How to Calculate the Standard Gibbs Free Energy Constant (ΔG° and K)

How to Calculate the Standard Gibbs Free Energy Constant

Quick answer: In chemistry, people often mean the relationship between standard Gibbs free energy change (ΔG°) and the equilibrium constant (K):

ΔG° = -RT ln K

What Does “Standard Gibbs Free Energy Constant” Mean?

The term is commonly used informally, but the precise concepts are:

ΔG° (standard Gibbs free energy change): energy change under standard-state conditions.
K (equilibrium constant): describes product/reactant ratio at equilibrium.
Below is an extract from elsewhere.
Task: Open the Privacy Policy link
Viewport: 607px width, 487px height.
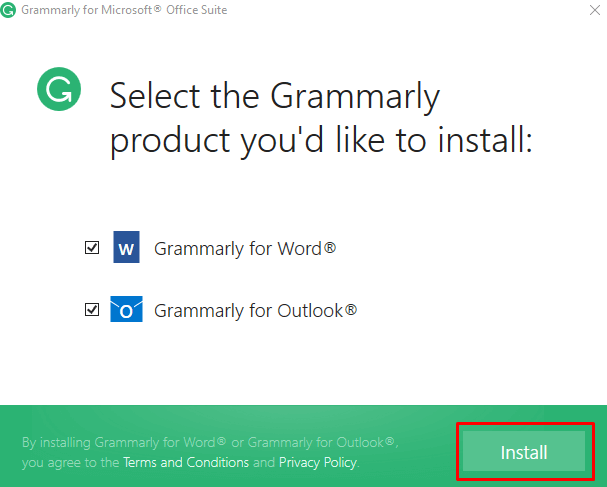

These two are connected directly, which lets you calculate one from the other.

Core Equation You Need

Use this equation at a given temperature:

ΔG° = -RT ln K

Where:

ΔG° = standard Gibbs free energy change (J/mol)
R = gas constant = 8.314 J·mol^-1·K^-1
T = temperature in Kelvin (K)
K = equilibrium constant (unitless)

Rearranged to solve for equilibrium constant:

K = e^-ΔG°/(RT)

How to Calculate ΔG° from K (Step by Step)

Write down K and T.
Use R = 8.314 J·mol⁻¹·K⁻¹.
Compute ln K (natural log, not log base 10).
Apply ΔG° = -RT ln K.
Convert J/mol to kJ/mol by dividing by 1000 if needed.
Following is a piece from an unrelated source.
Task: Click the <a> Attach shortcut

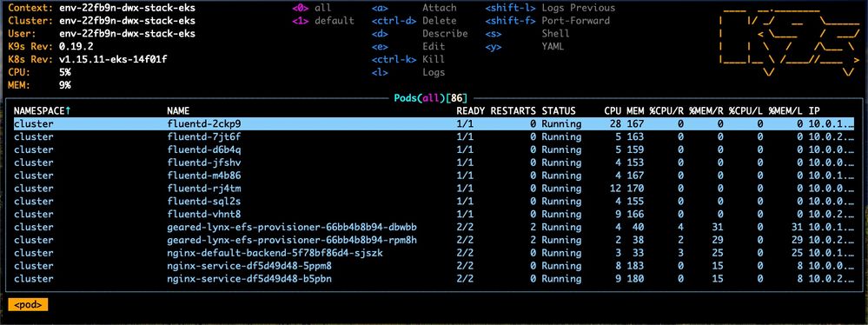Action: click(414, 8)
Worked Example 1: Find ΔG° from K

Given: K = 150, T = 298 K

Step 1: ln(150) ≈ 5.011

Step 2: ΔG° = -(8.314)(298)(5.011)

Step 3: ΔG° ≈ -12420 J/mol = -12.42 kJ/mol

Interpretation: Negative ΔG° means the reaction is product-favored under standard conditions.

How to Calculate K from ΔG° (Step by Step)

Write down ΔG° and T.
Convert ΔG° to J/mol if it is in kJ/mol.
Use K = e^-ΔG°/(RT).
Calculate exponent first, then apply exponential function.
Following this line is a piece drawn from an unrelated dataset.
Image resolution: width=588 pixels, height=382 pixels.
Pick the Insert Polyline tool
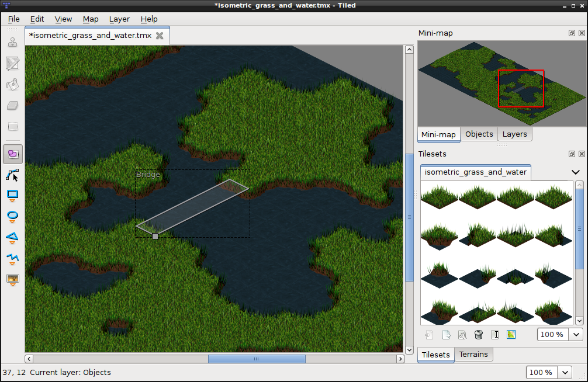pyautogui.click(x=12, y=258)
Worked Example 2: Find K from ΔG°

Given: ΔG° = +8.50 kJ/mol, T = 298 K

Step 1: Convert ΔG° → 8500 J/mol

Step 2: K = exp[-8500 / (8.314 × 298)]

Step 3: K = exp(-3.43) ≈ 0.032

Interpretation: K < 1, so reactants are favored at equilibrium.

Common Mistakes to Avoid

Using °C instead of Kelvin for temperature.
Using log instead of ln.
Forgetting to convert kJ ↔ J consistently.
Treating K as having units (for thermodynamic equilibrium calculations, K is dimensionless).

Quick Reference Table

Symbol	Meaning	Typical Unit
ΔG°	Standard Gibbs free energy change	J/mol or kJ/mol
R	Gas constant	8.314 J·mol⁻¹·K⁻¹
T	Absolute temperature	K
K	Equilibrium constant	Dimensionless

FAQ

Is ΔG° the same as ΔG?

No. ΔG° is under standard-state conditions; ΔG depends on current concentrations/pressures.

What if temperature changes?

K changes with temperature. For larger temperature shifts, use the van’t Hoff relation with enthalpy data.

Can K ever be exactly zero?

No. K can be very small, but not zero.